# Directions
The answer must consist only of the lines from the line with "The image size is (523, 357)." to the line with "Sort by Database", both included, exactly as they stand below.

┌─ Exercise materials

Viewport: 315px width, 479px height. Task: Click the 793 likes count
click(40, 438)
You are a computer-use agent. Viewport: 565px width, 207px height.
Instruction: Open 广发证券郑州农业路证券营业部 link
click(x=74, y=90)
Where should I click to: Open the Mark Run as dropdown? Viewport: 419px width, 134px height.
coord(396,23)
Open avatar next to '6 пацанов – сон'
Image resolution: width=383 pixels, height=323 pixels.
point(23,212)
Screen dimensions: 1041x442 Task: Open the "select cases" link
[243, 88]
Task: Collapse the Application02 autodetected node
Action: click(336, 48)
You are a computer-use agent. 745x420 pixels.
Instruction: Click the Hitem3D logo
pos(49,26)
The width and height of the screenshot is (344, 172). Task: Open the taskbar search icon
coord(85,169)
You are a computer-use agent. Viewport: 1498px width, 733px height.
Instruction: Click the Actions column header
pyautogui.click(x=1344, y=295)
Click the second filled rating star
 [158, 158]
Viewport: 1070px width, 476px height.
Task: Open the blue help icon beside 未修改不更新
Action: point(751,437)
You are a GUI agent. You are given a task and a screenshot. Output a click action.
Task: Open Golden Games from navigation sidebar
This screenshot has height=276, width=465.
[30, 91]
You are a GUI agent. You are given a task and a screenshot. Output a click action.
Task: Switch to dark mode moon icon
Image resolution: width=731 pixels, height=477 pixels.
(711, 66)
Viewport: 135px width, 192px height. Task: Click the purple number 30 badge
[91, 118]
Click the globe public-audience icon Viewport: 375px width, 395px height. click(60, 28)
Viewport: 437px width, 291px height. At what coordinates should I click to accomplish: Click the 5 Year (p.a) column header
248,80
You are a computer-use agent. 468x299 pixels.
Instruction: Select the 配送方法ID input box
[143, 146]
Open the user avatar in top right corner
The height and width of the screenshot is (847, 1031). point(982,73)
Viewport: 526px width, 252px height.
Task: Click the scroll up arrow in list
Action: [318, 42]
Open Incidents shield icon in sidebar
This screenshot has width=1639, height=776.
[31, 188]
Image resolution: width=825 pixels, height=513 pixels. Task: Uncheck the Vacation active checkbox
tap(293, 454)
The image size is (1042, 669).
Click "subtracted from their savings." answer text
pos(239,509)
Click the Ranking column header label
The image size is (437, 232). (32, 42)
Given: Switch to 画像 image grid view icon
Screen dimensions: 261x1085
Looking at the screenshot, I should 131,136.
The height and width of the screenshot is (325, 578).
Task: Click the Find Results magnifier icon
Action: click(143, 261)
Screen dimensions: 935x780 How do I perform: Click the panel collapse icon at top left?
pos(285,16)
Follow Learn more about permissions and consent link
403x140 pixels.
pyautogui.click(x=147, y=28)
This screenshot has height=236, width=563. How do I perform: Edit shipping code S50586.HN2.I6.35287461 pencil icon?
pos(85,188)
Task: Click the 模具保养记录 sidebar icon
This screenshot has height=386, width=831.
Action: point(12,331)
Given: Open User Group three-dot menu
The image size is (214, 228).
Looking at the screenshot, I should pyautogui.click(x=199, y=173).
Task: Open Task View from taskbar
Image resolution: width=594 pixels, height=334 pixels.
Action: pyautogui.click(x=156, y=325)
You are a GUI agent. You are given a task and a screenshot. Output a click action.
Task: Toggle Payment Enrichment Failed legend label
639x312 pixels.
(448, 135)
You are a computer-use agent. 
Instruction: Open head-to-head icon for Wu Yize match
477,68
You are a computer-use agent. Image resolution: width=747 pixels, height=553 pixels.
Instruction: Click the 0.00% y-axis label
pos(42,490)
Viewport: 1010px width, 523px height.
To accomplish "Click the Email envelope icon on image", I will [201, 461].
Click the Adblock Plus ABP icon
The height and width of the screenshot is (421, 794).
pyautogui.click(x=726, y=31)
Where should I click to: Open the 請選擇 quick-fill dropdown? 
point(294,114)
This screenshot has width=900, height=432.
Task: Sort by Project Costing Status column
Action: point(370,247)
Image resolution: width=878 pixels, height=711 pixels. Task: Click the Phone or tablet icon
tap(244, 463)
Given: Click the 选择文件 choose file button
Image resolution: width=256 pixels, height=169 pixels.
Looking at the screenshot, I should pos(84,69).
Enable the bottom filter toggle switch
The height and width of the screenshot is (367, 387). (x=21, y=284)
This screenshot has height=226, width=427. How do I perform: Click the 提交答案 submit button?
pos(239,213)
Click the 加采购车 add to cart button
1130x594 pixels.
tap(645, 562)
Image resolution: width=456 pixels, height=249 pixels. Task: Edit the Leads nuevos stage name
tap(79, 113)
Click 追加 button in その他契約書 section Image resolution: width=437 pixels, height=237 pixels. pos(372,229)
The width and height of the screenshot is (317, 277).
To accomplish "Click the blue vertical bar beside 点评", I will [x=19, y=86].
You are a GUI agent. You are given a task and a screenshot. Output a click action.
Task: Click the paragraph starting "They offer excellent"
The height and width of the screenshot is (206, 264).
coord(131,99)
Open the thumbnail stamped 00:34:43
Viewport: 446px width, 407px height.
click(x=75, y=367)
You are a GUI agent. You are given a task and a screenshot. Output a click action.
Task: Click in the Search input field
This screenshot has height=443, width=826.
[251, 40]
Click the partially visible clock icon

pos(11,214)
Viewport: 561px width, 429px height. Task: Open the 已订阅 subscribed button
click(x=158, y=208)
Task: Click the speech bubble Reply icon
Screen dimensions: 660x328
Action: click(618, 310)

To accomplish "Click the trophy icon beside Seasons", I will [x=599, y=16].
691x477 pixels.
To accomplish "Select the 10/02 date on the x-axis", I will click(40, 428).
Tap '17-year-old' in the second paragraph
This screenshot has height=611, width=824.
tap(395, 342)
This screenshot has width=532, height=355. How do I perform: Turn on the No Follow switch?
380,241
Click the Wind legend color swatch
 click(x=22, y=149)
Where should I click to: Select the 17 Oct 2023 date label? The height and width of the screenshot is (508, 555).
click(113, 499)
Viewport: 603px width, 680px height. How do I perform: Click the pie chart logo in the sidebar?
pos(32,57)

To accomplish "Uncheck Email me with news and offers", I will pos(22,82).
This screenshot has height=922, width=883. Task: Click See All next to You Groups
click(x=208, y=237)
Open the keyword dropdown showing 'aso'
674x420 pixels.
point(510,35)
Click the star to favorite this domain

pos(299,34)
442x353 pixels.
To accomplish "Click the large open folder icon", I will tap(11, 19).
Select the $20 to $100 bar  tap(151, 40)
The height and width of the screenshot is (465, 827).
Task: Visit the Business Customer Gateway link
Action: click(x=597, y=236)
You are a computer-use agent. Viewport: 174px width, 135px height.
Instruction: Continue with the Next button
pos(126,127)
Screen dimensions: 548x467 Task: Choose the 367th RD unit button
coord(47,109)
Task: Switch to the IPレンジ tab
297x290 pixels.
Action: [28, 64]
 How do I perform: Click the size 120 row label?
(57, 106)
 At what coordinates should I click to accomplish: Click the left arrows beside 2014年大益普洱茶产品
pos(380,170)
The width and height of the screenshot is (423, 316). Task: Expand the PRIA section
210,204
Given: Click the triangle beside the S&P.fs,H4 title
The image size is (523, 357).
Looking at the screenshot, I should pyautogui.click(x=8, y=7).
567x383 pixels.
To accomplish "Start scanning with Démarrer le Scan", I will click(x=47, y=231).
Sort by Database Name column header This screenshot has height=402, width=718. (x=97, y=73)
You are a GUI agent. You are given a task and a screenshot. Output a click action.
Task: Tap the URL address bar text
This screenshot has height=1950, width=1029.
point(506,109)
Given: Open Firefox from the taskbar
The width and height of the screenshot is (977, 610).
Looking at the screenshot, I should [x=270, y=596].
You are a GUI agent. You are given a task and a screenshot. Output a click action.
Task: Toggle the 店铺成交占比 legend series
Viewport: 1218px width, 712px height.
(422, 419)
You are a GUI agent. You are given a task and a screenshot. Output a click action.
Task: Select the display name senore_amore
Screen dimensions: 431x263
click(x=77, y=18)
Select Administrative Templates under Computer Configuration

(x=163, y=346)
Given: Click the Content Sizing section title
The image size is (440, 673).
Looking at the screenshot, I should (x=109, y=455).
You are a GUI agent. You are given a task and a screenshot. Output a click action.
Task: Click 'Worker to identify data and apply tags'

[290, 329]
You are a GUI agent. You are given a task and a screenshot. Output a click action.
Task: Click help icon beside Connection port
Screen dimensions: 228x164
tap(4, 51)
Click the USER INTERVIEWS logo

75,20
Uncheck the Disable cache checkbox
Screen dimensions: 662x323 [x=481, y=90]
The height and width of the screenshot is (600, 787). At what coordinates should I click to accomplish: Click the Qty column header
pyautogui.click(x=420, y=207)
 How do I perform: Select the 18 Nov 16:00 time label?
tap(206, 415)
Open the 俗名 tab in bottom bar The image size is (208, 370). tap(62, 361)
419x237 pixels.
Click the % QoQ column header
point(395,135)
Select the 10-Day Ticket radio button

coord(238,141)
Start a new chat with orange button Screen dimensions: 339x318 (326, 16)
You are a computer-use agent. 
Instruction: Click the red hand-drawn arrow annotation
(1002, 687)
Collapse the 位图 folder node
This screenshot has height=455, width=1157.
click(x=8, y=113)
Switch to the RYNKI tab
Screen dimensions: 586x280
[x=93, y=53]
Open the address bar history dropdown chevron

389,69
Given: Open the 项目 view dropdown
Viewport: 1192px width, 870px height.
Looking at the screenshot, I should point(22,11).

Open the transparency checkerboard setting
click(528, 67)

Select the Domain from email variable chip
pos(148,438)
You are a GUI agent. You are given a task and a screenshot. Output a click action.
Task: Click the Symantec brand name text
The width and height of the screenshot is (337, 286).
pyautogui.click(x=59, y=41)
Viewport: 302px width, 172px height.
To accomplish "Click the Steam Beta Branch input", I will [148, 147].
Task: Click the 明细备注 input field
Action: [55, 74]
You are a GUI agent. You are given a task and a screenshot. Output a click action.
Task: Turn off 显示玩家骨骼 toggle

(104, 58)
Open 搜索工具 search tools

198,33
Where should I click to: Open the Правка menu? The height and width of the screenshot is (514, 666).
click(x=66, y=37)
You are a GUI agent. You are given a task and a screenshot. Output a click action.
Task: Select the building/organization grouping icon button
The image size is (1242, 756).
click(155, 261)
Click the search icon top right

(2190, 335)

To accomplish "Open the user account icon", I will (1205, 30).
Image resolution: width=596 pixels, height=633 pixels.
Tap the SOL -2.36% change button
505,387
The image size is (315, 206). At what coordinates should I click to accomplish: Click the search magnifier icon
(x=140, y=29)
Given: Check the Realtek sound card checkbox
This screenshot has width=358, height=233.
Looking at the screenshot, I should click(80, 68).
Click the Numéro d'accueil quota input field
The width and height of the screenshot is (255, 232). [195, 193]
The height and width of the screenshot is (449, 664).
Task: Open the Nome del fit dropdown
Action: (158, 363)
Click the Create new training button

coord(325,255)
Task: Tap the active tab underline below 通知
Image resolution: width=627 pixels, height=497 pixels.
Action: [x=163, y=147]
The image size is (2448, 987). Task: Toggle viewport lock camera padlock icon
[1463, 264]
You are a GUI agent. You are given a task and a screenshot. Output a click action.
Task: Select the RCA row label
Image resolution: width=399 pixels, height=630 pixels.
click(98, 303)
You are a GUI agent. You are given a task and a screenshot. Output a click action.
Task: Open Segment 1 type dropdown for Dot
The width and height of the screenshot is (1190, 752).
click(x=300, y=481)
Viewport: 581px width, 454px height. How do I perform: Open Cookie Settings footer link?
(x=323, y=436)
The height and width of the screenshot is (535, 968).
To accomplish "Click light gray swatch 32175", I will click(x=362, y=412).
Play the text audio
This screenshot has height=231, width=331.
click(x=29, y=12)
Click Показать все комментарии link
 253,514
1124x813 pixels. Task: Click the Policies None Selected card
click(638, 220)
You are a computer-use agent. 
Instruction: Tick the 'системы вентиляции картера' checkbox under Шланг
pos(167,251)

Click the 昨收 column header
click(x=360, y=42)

└─

# Result of this exercise
The image size is (523, 357).
Looking at the screenshot, I should pyautogui.click(x=8, y=7).
567x383 pixels.
To accomplish "Start scanning with Démarrer le Scan", I will click(x=47, y=231).
Sort by Database Name column header This screenshot has height=402, width=718. (x=97, y=73)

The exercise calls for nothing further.